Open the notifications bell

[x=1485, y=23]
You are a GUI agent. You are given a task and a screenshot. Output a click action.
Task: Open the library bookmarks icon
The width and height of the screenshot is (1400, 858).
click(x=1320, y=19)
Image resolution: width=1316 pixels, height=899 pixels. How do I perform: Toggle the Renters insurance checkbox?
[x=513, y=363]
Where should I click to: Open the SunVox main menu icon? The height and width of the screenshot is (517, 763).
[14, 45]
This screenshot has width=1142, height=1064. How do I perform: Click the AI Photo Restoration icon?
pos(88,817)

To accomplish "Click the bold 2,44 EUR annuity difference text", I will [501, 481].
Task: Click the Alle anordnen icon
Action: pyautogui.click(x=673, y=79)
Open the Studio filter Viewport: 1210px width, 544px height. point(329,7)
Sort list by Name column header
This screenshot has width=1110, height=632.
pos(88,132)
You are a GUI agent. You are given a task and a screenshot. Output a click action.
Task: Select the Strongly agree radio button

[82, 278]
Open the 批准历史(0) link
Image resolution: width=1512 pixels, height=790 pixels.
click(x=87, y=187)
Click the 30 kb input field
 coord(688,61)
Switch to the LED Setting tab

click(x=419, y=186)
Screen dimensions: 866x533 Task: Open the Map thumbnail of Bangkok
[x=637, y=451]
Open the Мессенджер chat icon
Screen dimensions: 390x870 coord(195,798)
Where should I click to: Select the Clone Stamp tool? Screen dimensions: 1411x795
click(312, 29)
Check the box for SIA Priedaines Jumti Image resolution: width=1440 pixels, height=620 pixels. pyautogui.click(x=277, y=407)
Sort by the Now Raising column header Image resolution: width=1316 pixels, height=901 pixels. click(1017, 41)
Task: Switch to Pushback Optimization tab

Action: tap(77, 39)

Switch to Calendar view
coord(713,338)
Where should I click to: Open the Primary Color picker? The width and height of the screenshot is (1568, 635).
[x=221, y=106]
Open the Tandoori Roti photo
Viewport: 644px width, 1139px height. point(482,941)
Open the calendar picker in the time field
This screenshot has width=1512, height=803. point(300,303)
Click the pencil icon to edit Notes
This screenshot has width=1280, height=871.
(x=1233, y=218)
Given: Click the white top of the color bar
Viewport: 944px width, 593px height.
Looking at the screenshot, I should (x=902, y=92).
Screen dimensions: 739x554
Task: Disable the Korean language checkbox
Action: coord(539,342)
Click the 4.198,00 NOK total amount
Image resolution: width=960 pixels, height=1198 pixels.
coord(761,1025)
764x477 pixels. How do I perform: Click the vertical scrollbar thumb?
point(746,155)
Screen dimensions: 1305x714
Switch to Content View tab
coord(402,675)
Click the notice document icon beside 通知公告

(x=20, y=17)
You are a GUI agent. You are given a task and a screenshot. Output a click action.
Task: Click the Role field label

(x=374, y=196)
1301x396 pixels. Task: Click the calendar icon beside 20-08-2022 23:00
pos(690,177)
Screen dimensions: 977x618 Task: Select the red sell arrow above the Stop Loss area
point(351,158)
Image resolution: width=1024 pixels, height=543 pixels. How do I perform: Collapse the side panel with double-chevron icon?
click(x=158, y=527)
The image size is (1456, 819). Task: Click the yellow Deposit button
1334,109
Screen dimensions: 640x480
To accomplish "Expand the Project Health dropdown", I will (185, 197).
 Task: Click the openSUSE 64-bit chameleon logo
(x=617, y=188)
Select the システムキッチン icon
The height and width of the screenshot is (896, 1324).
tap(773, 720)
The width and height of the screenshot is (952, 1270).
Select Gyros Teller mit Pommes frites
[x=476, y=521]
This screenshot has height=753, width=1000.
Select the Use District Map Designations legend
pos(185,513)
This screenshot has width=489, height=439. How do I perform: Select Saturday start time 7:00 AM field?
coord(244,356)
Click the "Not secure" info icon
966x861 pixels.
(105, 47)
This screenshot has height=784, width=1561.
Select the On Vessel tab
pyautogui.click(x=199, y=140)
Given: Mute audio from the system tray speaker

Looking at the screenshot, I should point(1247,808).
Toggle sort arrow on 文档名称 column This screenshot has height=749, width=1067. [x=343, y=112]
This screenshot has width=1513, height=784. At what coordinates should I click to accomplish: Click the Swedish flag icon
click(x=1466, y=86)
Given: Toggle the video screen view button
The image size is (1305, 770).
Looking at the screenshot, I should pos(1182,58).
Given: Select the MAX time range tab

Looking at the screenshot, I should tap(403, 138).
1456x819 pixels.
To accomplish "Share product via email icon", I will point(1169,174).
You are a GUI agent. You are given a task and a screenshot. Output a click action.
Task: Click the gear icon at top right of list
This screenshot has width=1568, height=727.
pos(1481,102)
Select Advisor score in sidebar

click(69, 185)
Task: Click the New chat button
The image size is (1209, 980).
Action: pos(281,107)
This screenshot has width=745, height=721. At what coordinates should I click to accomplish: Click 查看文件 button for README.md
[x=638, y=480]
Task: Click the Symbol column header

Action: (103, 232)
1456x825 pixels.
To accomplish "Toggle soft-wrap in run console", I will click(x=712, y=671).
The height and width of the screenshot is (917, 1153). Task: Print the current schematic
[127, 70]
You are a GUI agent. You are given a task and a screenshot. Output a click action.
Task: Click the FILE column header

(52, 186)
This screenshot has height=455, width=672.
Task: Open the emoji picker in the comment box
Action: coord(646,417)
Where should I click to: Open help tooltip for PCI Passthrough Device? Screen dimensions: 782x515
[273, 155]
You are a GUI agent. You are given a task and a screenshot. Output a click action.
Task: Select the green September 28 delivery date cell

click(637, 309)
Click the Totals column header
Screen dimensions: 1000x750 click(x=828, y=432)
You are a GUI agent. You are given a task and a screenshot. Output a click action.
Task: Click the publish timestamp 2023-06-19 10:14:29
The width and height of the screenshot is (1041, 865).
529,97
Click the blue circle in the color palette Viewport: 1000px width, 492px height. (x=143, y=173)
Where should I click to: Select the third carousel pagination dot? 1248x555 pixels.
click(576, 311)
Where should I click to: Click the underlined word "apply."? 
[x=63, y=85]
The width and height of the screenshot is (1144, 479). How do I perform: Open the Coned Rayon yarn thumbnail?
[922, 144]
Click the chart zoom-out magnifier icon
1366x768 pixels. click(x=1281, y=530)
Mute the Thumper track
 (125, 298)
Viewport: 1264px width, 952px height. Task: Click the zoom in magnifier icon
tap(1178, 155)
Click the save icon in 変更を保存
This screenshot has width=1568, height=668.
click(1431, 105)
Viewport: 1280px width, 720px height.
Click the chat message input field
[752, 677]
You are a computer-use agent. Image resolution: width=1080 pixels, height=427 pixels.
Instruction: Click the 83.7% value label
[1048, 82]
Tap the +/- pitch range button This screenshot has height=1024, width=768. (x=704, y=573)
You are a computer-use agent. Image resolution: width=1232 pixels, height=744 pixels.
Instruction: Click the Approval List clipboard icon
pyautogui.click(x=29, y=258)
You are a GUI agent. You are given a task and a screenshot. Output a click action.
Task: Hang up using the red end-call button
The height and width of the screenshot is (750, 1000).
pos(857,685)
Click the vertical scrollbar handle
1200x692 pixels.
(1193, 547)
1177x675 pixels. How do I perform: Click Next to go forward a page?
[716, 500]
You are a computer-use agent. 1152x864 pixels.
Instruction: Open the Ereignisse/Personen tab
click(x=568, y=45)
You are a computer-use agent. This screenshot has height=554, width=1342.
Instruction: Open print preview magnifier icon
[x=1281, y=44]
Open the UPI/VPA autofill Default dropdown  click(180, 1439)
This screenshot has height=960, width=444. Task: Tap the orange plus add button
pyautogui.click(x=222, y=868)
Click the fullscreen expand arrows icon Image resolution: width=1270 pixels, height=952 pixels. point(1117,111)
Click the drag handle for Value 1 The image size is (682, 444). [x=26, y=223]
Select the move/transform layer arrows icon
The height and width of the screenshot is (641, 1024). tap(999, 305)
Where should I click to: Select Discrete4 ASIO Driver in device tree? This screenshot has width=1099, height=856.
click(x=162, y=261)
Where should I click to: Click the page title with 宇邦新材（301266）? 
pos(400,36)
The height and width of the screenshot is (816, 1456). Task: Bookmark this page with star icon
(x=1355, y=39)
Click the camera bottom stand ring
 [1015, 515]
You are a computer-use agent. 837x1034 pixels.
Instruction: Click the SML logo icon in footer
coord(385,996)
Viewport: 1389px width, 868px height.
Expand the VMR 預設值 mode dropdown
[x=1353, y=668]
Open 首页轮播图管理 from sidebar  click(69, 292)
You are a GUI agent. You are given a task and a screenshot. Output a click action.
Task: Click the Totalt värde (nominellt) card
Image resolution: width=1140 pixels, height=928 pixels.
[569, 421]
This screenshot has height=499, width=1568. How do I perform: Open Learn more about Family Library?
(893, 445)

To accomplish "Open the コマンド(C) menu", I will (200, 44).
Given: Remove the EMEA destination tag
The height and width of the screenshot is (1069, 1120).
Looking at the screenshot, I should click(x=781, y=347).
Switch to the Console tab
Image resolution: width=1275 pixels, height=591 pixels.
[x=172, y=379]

• **Directive**
Shift every click coordinate in the answers by 24, then give all the rows again with their requests. Cover everything from the line containing "You are a computer-use agent. Image resolution: width=1232" down to the line containing "Click the drag", and leave the requests and their format samples unchanged.

• **Finished task**
You are a computer-use agent. Image resolution: width=1232 pixels, height=744 pixels.
Instruction: Click the Approval List clipboard icon
pyautogui.click(x=53, y=282)
You are a GUI agent. You are given a task and a screenshot. Output a click action.
Task: Hang up using the red end-call button
The height and width of the screenshot is (750, 1000).
pos(881,709)
Click the vertical scrollbar handle
1200x692 pixels.
(1217, 571)
1177x675 pixels. How do I perform: Click Next to go forward a page?
[740, 524]
You are a computer-use agent. 1152x864 pixels.
Instruction: Open the Ereignisse/Personen tab
click(x=592, y=69)
You are a computer-use agent. This screenshot has height=554, width=1342.
Instruction: Open print preview magnifier icon
[x=1305, y=68]
Open the UPI/VPA autofill Default dropdown  click(204, 1463)
This screenshot has height=960, width=444. Task: Tap the orange plus add button
pyautogui.click(x=246, y=892)
Click the fullscreen expand arrows icon Image resolution: width=1270 pixels, height=952 pixels. point(1141,135)
Click the drag handle for Value 1 The image size is (682, 444). [x=50, y=247]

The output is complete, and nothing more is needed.